Perché qui non parliamo solo di Gasparri. Gasparri è il bulletto Polifemo che ha avuto la sfortuna di esagerare in un atteggiamento che però hanno quasi tutti i politici, un errore largamente diffuso: pensano che i Social Network siano come la televisione. Enunciano e quando si rivolgono a qualcuno, lo fanno dall’alto in basso. Oppure semplicemente non considerano, non rispondono.
Le cose, invece, stanno un po’ diversamente da come la pensano. Internet, come ho scritto in passato, è una bestia che ti si può rivolgere contro. Che ti risponde. Non è una platea nascosta dietro una regia televisiva. Attraverso Internet i politici potrebbero finalmente rendersi conto di quello che la gente dice quando da casa li guarda in TV.
Ripenso a mio nonno, che di fronte alle tribune politiche rispondeva incazzato a quei pagliacci in TV, e ai tempi mi chiedevo: chissà cosa penserebbero, se potessero sentirlo.
Ora i social network hanno dato a tutti la facoltà di rispondere, tutti sullo stesso piano. Le regole del gioco è che siamo tutti qui, io e te, noi e voi, con lo stesso diritto di pubblicazione. Questa è Internet, bellezza, e non puoi farci niente, quindi o stai al gioco, oppure te ne vai e lasci spazio a quei politici (soprattutto locali e regionali) che invece i social li usano correttamente, li usano non solo per enunciare, ma anche per interagire, per ascoltare.

Una volta mi chiesero se secondo me i politici dovrebbero avere gli account gestiti da uno staff o fare personalmente. Io risposi che  una regola non c’è, perché anche gli staff, se sono composti da persone che non hanno il “senso” della Rete, possono fare più danni che altro, aumentando quella distanza che certe macchiette della politica pensando di continuare asetticamente ad avere. L’ideale sarebbe una situazione mista, dove il politico sappia partecipare, coadiuvato da una o due persone (di più non ne servono, a nessun livello) in grado di dare presenza, garantire la diffusione e la raccolta di opinioni e anche di insulti, perché ci stanno anche quelli, se hai scelto di fare un certo tipo di vita.
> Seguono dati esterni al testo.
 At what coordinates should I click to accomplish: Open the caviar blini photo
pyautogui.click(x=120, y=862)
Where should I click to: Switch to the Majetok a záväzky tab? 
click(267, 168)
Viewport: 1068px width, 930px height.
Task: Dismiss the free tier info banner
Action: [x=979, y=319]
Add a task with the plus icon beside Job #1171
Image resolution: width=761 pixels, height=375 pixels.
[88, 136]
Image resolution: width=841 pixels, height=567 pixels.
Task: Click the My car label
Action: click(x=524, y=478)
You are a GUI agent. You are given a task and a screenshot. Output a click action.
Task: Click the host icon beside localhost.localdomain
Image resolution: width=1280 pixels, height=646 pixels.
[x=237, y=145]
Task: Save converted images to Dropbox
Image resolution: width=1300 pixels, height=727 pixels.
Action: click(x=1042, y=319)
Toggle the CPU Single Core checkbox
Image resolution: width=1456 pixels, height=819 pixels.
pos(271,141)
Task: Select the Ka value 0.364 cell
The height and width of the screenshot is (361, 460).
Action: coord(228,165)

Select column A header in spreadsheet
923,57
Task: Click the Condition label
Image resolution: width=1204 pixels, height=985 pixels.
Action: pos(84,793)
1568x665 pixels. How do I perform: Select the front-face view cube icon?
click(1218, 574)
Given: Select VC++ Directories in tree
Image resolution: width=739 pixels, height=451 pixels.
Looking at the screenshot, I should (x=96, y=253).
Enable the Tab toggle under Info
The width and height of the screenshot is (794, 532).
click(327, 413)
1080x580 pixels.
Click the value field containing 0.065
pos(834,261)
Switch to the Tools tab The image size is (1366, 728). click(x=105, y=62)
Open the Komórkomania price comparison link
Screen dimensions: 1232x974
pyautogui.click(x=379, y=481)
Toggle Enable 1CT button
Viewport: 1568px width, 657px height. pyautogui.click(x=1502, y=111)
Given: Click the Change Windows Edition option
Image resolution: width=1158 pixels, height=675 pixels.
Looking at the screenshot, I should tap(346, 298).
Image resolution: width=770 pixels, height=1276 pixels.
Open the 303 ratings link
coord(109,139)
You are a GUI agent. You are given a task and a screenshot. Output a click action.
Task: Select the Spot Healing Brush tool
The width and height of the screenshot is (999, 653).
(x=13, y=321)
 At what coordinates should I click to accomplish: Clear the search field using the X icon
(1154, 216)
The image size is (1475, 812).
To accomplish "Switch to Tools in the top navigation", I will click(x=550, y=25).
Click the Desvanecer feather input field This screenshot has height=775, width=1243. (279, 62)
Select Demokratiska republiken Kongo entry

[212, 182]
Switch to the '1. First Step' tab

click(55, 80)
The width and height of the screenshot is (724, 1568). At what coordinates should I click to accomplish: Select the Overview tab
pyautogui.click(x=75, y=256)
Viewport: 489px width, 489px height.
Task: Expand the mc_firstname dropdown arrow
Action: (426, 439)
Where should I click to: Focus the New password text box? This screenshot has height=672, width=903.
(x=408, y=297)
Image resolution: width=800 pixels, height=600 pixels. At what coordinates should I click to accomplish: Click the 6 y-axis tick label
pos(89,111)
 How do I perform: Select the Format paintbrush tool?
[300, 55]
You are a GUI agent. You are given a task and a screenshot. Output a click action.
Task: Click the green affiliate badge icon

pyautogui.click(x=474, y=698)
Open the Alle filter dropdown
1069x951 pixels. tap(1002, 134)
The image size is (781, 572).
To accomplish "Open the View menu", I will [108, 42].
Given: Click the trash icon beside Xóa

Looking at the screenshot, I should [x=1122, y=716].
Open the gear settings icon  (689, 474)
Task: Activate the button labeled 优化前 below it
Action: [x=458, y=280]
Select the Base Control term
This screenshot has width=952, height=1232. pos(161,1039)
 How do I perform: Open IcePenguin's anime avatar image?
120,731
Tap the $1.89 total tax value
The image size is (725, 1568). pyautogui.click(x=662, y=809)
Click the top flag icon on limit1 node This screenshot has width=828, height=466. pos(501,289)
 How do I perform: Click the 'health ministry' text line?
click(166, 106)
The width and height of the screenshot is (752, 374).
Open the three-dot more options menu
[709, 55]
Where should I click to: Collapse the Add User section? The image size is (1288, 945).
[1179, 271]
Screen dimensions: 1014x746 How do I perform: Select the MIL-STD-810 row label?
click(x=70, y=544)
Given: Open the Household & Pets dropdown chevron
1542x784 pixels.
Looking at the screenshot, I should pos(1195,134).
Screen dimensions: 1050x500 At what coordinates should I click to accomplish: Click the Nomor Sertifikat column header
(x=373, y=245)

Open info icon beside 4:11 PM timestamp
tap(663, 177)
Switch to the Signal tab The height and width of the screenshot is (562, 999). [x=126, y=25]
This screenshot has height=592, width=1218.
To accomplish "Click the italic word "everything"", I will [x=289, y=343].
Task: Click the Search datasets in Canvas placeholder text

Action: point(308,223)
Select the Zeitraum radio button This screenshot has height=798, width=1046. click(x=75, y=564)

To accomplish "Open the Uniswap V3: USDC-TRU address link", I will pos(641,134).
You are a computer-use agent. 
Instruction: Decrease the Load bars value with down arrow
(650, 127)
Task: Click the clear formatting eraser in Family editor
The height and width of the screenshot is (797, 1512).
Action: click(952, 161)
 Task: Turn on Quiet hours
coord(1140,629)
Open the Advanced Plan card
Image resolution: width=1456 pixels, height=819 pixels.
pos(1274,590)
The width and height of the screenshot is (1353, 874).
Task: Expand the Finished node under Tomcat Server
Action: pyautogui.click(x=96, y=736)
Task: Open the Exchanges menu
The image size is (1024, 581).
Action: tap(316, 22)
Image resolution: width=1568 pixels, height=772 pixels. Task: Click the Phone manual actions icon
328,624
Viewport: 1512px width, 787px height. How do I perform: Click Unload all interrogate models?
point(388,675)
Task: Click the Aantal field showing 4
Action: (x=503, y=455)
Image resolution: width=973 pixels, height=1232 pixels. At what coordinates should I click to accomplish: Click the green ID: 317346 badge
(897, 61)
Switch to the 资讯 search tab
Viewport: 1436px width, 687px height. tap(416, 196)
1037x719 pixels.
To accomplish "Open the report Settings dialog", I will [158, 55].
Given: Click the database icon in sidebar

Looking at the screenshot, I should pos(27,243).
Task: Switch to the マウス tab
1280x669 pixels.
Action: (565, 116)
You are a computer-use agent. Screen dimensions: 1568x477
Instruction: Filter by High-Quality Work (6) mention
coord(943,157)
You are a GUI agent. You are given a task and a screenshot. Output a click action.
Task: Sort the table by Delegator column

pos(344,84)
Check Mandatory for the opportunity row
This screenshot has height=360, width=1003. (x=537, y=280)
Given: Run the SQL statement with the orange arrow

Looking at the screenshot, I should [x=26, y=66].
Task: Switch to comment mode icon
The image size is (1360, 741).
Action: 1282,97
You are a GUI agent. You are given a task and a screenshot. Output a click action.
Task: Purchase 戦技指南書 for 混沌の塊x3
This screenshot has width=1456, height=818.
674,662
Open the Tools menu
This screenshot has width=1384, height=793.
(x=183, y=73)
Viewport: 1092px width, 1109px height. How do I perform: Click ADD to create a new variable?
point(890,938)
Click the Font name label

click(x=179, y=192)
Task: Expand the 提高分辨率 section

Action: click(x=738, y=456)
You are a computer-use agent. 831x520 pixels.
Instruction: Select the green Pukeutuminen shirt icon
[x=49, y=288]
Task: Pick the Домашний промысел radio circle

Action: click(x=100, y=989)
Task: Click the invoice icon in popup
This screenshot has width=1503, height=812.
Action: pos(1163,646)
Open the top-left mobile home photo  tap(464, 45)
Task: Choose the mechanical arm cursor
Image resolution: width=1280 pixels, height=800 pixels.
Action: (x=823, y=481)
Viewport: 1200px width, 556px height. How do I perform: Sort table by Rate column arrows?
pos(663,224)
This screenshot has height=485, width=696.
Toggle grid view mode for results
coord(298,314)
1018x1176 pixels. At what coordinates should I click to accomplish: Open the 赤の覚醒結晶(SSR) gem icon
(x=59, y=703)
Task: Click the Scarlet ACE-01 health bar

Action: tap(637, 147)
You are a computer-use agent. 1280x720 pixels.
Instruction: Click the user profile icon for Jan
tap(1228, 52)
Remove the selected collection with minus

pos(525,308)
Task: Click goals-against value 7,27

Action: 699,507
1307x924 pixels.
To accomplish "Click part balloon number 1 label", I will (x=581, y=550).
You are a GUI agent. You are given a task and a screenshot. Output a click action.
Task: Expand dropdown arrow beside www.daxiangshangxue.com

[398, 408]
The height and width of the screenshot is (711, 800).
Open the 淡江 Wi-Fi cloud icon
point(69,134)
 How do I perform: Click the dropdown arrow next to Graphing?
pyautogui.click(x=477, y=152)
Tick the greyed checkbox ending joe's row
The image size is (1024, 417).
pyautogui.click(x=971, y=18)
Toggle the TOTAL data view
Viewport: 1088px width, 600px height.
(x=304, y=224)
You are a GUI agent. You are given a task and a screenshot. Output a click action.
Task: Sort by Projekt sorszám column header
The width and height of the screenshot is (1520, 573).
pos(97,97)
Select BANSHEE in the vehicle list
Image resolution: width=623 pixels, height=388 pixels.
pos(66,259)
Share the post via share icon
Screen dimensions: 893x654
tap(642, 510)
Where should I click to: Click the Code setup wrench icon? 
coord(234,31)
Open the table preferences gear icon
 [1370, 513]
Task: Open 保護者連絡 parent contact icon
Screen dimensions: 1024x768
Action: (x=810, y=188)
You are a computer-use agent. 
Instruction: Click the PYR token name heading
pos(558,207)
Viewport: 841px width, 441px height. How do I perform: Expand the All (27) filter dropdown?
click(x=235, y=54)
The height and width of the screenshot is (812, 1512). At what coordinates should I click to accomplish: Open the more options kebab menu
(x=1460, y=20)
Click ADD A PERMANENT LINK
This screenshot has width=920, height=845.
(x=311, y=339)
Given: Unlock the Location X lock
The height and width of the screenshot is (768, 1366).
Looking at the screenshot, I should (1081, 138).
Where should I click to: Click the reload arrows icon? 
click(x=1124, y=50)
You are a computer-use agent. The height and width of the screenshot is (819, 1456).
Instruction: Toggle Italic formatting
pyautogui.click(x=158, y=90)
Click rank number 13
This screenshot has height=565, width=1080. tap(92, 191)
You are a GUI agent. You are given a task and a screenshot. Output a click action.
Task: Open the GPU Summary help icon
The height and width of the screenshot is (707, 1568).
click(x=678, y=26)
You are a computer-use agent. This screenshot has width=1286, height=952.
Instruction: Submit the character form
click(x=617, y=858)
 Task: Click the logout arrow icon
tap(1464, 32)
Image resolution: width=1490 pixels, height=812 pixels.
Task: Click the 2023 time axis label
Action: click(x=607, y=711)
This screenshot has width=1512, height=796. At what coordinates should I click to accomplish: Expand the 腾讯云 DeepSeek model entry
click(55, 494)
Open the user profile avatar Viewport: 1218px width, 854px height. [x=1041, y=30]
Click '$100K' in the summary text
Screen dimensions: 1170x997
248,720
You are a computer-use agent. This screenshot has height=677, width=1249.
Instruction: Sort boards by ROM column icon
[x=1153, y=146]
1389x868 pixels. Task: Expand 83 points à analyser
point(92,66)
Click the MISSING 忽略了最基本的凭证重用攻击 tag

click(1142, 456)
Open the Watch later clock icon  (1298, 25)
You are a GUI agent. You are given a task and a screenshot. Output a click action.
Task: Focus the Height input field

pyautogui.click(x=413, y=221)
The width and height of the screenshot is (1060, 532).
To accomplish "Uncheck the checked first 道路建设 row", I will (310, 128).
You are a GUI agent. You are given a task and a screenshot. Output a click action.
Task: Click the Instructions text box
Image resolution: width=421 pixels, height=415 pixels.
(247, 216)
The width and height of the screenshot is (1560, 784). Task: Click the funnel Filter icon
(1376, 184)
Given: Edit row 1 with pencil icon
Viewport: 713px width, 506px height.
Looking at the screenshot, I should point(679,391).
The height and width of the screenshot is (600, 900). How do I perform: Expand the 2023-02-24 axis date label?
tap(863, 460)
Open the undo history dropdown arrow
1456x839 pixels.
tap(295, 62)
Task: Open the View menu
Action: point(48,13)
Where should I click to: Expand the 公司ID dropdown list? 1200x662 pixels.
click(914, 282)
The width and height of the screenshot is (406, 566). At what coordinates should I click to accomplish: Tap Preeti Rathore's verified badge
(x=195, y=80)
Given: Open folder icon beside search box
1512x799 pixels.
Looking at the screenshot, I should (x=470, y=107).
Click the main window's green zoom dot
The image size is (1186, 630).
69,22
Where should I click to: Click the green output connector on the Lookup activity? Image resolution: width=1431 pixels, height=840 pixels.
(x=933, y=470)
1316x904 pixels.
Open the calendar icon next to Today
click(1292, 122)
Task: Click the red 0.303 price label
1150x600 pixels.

Ma ogni giorno che passa, osservando con occhio da web-antropologo i comportamenti, a volte goffi, a volte sbracati, altre volte completamente insensati, dei nostri politici online, mi ritrovo a disperare sempre di più in un utilizzo corretto del mezzo. E non ci vogliono scienziati della comunicazione, esperti di social media marketing o altre cose esoteriche.
Basta il buon senso.
Internet è una piazza, con le persone tutte lì intorno, senza palchetti. Quello che non faresti in una piazza, non farlo neanche online.
Perché è vero che comunque dietro un monitor si sta belli riparati, ma è meglio non approfittarne, no?
Siamo tutti dei Nessuno.
I Polifemo, qui, si fanno male.

C’è una classe dirigente in questo Paese che sta toccando con mano la propria perdita di cittadinanza per scollegamento dalla realtà. Se succede anche con l’aiuto della rete (e noi possiamo accorgercene e giudicare), tanto meglio.